*DATA FOR THIS EXERCISE*
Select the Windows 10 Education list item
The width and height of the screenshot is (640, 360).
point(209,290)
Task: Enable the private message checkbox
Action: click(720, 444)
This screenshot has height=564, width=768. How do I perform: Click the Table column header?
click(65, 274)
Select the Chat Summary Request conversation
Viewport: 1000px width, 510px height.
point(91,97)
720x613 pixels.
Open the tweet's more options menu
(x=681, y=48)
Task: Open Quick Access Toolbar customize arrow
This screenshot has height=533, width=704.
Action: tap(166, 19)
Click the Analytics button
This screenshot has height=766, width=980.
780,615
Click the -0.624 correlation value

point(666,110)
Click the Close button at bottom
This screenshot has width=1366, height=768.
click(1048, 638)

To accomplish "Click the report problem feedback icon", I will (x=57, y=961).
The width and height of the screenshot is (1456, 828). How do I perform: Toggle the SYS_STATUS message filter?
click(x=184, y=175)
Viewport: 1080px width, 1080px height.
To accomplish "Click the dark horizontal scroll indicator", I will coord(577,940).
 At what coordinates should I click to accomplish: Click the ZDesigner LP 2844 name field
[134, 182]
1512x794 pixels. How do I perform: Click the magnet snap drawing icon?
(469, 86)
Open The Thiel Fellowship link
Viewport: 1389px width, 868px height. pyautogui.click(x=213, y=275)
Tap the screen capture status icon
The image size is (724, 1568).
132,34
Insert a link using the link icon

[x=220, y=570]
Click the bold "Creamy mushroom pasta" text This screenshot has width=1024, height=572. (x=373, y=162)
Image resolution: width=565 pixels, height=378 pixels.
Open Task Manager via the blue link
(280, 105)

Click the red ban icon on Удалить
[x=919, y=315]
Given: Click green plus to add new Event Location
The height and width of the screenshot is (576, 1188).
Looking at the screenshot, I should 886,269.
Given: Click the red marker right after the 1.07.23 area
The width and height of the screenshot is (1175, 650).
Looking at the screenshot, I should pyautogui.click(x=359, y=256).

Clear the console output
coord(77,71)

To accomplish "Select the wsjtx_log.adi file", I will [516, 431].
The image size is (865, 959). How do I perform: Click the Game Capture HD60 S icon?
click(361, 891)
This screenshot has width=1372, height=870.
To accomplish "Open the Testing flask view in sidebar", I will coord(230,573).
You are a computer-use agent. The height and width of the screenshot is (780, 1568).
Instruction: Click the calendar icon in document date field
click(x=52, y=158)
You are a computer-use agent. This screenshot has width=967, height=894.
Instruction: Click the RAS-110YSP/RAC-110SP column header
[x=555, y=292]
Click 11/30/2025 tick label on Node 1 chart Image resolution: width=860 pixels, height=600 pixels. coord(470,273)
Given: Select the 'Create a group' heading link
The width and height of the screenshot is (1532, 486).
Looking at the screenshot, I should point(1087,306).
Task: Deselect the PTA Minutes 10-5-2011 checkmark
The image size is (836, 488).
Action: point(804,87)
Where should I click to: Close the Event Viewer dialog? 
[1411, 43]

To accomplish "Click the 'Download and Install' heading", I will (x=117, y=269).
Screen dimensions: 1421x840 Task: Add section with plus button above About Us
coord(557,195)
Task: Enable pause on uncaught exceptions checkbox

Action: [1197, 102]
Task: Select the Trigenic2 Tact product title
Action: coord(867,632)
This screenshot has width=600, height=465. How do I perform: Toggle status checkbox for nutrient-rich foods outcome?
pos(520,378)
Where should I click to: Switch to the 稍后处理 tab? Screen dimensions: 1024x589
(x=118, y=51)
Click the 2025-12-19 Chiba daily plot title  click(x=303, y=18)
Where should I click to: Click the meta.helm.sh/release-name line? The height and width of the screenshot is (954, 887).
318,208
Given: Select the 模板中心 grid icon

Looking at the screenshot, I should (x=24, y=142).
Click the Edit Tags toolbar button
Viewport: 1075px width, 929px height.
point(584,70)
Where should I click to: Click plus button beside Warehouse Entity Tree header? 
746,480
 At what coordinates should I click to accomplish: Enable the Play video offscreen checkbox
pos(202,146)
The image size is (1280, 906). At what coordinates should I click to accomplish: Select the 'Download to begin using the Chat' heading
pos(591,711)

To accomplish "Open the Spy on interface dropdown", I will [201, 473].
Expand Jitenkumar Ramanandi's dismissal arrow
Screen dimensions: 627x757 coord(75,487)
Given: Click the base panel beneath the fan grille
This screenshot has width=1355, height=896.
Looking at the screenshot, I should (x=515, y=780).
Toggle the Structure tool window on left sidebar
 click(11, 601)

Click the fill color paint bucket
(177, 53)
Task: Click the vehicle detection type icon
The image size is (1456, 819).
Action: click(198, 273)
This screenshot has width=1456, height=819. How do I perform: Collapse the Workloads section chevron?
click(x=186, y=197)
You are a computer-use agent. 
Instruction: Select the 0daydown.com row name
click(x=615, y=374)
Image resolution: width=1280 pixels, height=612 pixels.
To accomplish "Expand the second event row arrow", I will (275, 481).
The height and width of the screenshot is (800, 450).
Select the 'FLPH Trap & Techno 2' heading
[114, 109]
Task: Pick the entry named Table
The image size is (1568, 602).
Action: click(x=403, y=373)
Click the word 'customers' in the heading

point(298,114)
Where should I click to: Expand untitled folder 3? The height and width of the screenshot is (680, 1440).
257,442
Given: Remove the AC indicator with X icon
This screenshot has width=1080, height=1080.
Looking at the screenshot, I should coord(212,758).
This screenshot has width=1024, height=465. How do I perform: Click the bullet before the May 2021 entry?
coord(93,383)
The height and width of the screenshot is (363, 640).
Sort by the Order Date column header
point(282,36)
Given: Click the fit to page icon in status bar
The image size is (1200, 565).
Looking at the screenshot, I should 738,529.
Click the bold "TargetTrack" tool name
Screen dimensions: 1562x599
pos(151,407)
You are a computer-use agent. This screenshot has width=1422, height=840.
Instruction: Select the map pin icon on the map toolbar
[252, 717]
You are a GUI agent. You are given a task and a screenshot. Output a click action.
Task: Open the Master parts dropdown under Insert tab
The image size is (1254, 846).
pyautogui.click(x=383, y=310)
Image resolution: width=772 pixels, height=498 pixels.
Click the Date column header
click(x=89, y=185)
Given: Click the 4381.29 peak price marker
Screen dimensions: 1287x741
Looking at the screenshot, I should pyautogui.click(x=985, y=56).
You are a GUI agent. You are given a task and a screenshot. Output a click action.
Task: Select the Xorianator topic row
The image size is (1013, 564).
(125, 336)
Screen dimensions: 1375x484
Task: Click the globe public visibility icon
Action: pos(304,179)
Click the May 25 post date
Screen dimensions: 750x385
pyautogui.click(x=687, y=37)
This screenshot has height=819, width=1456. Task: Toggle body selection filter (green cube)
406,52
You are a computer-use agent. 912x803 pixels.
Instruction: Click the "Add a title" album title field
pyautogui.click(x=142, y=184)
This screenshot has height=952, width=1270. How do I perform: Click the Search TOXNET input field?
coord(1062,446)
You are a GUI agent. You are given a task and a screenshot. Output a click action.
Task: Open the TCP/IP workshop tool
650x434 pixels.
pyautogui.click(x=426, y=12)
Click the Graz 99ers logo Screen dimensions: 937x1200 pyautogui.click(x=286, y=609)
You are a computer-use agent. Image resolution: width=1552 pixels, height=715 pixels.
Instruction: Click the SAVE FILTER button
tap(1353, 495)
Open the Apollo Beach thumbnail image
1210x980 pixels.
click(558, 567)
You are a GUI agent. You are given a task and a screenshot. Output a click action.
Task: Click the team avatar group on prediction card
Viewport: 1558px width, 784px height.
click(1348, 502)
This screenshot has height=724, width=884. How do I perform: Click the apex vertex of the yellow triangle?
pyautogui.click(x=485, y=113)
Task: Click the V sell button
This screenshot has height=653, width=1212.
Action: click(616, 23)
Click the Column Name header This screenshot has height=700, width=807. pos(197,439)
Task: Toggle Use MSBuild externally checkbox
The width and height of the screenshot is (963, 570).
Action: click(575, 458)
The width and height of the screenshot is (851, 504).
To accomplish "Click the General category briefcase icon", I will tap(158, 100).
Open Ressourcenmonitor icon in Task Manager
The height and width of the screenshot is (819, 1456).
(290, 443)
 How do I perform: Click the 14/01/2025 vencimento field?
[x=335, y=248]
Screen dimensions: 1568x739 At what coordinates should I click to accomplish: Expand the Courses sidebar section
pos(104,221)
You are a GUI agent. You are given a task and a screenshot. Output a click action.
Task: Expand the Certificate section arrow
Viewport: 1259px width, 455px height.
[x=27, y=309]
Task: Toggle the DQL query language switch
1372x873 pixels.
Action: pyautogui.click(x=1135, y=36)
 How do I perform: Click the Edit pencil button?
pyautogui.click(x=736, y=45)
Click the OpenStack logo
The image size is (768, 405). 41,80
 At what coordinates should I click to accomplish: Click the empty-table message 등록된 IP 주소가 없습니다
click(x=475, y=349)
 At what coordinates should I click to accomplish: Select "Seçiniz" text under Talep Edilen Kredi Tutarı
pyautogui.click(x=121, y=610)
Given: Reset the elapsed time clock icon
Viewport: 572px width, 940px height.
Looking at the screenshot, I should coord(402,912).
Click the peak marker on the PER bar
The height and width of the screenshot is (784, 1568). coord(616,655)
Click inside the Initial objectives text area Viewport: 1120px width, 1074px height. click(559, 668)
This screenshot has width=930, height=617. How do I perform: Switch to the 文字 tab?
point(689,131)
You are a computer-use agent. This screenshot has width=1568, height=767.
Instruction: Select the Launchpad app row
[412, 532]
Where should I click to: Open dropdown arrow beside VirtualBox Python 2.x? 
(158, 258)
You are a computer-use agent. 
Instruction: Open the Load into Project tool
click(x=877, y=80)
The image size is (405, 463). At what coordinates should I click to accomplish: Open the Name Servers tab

*PROBLEM STATEMENT*
Reproduce verbatim the records starting with the line that contains "will [201, 473]." and continuing through the line that contains "pos(151,407)", including both of those lines.

*SOLVED EXERCISE*
To accomplish "Open the Spy on interface dropdown", I will [201, 473].
Expand Jitenkumar Ramanandi's dismissal arrow
Screen dimensions: 627x757 coord(75,487)
Given: Click the base panel beneath the fan grille
This screenshot has width=1355, height=896.
Looking at the screenshot, I should (x=515, y=780).
Toggle the Structure tool window on left sidebar
 click(11, 601)

Click the fill color paint bucket
(177, 53)
Task: Click the vehicle detection type icon
The image size is (1456, 819).
Action: click(198, 273)
This screenshot has width=1456, height=819. How do I perform: Collapse the Workloads section chevron?
click(x=186, y=197)
You are a computer-use agent. 
Instruction: Select the 0daydown.com row name
click(x=615, y=374)
Image resolution: width=1280 pixels, height=612 pixels.
To accomplish "Expand the second event row arrow", I will (275, 481).
The height and width of the screenshot is (800, 450).
Select the 'FLPH Trap & Techno 2' heading
[114, 109]
Task: Pick the entry named Table
The image size is (1568, 602).
Action: click(x=403, y=373)
Click the word 'customers' in the heading

point(298,114)
Where should I click to: Expand untitled folder 3? The height and width of the screenshot is (680, 1440).
257,442
Given: Remove the AC indicator with X icon
This screenshot has width=1080, height=1080.
Looking at the screenshot, I should coord(212,758).
This screenshot has width=1024, height=465. How do I perform: Click the bullet before the May 2021 entry?
coord(93,383)
The height and width of the screenshot is (363, 640).
Sort by the Order Date column header
point(282,36)
Given: Click the fit to page icon in status bar
The image size is (1200, 565).
Looking at the screenshot, I should 738,529.
Click the bold "TargetTrack" tool name
Screen dimensions: 1562x599
pos(151,407)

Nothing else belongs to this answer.